Targhe originali per veicoli storici, pubblicato il Decreto

Il Ministero delle Infrastrutture e dei Trasporti ha emanato il Decreto Attuativo della legge n. 178 del 30 dicembre 2020 che introduce una novità attesa da oltre due anni dagli appassionati di veicoli storici: la possibilità di ottenere una targa conforme al periodo storico di costruzione o di circolazione del mezzo.
Cosa prevede il nuovo Decreto
La misura riguarda i veicoli di interesse storico e collezionistico iscritti in uno dei Registri riconosciuti dall’art. 60 del Codice della Strada. In caso di nuova immatricolazione di veicoli già iscritti al PRA e successivamente cancellati d’ufficio, sarà possibile richiedere una targa del periodo storico di riferimento.
Il Decreto Attuativo entrerà in vigore il giorno della sua pubblicazione in Gazzetta Ufficiale e troverà applicazione a partire dal sessantesimo giorno successivo a tale data.
Costi e modalità di richiesta
La targa storica potrà essere richiesta attraverso due canali:
- Sportello Telematico dell’Automobilista
- Ufficio della Motorizzazione
Sono previsti specifici costi di rilascio:
- 274,50 euro per i motocicli
- 549,00 euro per gli autoveicoli
Il pagamento dovrà essere effettuato tramite bollettino PagoPA generato dalla piattaforma dei pagamenti del Ministero delle Infrastrutture e dei Trasporti.
Un patrimonio da preservare
Il Ministro delle Infrastrutture e dei Trasporti Matteo Salvini ha sottolineato come il provvedimento rappresenti un modo concreto per preservare un patrimonio storico e culturale che si tramanda di generazione in generazione e che coinvolge oltre 500.000 possessori di motoveicoli e autoveicoli storici autentici.
Soddisfazione è stata espressa anche dal Presidente della FMI, Giovanni Copioli, che ha evidenziato come la misura consenta di rendere i motoveicoli iscritti al Registro Storico FMI ancora più conformi agli originali, aumentando il valore dei mezzi dei numerosi appassionati. Secondo Copioli, si tratta di un passo positivo per salvaguardare la cultura e la storia del motociclismo italiano e internazionale.

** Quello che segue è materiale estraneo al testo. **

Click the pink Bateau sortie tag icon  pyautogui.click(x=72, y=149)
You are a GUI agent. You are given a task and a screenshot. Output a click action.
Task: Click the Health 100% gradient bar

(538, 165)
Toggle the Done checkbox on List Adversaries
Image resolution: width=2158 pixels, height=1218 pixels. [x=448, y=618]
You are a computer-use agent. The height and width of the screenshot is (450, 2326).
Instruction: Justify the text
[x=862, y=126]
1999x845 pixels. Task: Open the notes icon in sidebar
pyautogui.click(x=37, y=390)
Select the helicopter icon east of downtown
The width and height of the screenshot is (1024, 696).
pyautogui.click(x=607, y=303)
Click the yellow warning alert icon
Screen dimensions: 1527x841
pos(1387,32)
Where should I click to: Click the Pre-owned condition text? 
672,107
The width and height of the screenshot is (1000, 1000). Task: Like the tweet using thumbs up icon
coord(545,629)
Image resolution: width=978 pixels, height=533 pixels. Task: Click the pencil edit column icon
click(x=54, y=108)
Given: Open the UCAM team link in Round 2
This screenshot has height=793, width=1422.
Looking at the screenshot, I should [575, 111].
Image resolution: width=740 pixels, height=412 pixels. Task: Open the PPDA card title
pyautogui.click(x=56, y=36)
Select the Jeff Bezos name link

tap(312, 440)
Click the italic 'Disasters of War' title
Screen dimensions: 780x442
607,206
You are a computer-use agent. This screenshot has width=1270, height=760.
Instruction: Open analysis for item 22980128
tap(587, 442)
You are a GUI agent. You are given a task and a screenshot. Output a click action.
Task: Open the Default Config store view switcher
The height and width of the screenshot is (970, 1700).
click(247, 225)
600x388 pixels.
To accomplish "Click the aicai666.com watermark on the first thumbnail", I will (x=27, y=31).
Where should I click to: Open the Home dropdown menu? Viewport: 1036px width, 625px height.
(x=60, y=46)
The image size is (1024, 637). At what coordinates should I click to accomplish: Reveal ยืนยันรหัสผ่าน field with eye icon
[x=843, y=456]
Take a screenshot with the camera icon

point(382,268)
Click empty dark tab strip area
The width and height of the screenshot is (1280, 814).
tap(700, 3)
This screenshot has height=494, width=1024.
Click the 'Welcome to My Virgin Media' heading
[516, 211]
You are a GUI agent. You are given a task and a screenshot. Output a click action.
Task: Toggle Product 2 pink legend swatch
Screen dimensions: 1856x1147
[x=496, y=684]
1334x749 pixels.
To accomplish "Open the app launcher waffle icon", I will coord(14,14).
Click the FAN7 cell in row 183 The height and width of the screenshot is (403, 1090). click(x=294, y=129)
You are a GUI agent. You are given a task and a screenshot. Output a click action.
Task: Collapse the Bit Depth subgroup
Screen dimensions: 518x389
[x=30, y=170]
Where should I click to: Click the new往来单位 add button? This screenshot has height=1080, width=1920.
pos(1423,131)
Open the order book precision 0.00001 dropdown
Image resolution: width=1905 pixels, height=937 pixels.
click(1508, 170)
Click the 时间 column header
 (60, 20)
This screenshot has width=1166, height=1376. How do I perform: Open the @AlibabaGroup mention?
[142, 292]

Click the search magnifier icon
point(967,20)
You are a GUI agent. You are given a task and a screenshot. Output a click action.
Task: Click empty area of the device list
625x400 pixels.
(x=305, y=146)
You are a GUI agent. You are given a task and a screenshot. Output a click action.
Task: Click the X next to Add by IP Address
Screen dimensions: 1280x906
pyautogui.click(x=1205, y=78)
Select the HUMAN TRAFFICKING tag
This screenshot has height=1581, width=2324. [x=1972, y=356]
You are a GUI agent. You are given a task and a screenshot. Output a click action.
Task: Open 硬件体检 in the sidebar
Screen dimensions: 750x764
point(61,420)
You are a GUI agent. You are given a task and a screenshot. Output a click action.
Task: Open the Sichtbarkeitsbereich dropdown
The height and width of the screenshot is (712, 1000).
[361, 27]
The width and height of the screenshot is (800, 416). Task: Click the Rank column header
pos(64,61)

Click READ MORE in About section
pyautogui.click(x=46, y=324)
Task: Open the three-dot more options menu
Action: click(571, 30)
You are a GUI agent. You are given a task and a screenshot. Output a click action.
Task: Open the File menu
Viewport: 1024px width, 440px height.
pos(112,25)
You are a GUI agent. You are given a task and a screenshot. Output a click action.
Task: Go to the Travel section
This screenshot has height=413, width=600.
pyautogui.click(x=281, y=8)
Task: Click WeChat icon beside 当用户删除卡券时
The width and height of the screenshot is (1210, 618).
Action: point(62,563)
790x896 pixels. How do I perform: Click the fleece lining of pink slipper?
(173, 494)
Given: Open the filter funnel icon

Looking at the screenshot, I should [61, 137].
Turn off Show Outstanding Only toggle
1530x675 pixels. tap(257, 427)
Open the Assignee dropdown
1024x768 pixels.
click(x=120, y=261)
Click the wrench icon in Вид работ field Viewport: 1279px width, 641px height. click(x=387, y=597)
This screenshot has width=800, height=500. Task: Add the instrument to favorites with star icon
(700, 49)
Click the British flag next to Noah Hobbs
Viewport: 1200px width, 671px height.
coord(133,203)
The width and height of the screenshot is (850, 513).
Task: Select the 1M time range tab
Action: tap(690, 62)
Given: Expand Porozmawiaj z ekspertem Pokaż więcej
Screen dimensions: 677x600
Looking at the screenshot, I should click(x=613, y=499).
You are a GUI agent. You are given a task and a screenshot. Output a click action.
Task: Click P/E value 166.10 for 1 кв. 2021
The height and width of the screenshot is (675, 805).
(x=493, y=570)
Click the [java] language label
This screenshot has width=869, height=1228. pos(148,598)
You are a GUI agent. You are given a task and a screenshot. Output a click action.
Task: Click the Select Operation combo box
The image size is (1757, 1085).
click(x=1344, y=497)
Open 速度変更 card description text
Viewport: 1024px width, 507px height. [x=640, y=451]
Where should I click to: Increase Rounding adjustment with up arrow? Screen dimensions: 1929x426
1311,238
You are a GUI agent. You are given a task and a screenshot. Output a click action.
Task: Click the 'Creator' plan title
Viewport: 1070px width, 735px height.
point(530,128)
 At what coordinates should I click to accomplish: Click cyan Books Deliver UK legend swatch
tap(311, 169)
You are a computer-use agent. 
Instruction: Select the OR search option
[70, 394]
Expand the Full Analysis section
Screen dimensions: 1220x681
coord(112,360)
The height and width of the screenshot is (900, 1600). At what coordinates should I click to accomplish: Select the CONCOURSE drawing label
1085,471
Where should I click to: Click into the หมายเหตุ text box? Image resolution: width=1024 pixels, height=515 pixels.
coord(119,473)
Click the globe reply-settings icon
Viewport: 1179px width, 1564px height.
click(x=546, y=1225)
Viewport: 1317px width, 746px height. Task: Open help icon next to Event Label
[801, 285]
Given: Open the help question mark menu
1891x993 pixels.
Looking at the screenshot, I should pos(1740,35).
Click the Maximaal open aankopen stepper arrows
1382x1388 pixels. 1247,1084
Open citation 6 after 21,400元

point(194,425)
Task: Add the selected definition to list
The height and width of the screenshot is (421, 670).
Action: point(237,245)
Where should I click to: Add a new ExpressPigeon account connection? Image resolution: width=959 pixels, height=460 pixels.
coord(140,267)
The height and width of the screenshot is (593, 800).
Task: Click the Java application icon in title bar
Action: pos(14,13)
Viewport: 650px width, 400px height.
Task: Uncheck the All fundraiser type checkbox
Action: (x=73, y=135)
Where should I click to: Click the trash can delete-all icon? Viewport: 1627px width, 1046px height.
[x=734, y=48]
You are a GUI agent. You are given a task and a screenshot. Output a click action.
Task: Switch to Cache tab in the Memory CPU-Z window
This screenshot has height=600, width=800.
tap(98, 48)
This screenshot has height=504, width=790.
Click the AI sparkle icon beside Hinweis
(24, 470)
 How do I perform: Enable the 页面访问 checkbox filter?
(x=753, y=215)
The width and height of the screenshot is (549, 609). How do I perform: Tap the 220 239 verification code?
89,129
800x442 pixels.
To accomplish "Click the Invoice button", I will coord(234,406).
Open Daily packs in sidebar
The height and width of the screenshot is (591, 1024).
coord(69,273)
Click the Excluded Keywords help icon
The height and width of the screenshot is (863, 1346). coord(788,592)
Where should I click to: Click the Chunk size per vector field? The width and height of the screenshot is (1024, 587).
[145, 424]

Entusiasta anche il senatore Stefano Corti, promotore dell’iniziativa, che ha definito il Decreto di grande valore perché offre a oltre mezzo milione di cittadini la possibilità di apporre sulla propria auto o moto storica una targa conforme a quella del periodo della prima immatricolazione, mantenendo intatto il fascino originario di questi veicoli.